Question

What is the greatest two-digit whole number, the product of whose digits is 8?

Answer

**step1** Understanding the problem

We are looking for a two-digit whole number. This means the number will have a tens digit and a ones digit. We need to find the largest number that fits the condition.

**step2** Identifying the condition

The condition is that the product of the digits of the number must be 8. This means if the number is represented as "AB" where A is the tens digit and B is the ones digit, then $$A \times B = 8$$.

**step3** Finding pairs of digits whose product is 8

We need to find pairs of single digits (from 0 to 9) that multiply together to give 8.
The possible pairs are:
* 1 and 8 (because $$1 \times 8 = 8$$)
* 2 and 4 (because $$2 \times 4 = 8$$)

**step4** Forming two-digit numbers from the digit pairs

Now, we use these pairs to form two-digit numbers:
* From the pair (1, 8), we can form the numbers 18 (tens digit 1, ones digit 8) and 81 (tens digit 8, ones digit 1).
* From the pair (2, 4), we can form the numbers 24 (tens digit 2, ones digit 4) and 42 (tens digit 4, ones digit 2).

**step5** Listing all possible numbers

The two-digit numbers whose digits multiply to 8 are: 18, 81, 24, and 42.

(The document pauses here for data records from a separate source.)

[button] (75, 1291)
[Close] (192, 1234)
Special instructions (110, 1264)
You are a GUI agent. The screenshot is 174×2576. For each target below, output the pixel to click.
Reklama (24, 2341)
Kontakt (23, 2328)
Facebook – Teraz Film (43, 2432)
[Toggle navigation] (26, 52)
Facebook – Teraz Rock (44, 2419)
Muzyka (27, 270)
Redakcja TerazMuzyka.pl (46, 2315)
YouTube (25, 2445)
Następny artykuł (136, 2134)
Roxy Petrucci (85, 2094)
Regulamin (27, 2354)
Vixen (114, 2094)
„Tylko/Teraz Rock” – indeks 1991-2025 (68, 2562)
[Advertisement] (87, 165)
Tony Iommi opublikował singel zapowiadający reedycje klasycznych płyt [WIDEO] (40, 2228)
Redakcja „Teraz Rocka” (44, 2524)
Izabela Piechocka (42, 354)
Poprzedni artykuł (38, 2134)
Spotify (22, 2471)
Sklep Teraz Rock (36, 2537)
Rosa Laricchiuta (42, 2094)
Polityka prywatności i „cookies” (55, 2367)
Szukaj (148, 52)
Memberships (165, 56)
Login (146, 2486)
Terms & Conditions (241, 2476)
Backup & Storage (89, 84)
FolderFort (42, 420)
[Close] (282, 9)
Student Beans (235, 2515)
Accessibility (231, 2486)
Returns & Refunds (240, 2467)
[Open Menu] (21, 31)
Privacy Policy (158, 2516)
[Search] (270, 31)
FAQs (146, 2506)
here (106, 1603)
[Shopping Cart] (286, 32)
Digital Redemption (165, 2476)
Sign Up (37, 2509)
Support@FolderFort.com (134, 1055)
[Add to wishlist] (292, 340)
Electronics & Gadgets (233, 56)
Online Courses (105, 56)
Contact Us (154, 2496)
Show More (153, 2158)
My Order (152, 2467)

**step6** Finding the greatest number

We compare these numbers to find the greatest one:
* Comparing 18, 81, 24, and 42.
* The numbers are:
* 18 (one ten and eight ones)
* 81 (eight tens and one one)
* 24 (two tens and four ones)
* 42 (four tens and two ones)
* By comparing the tens digits, 81 has the largest tens digit (8).
Therefore, the greatest two-digit whole number whose digits' product is 8 is 81.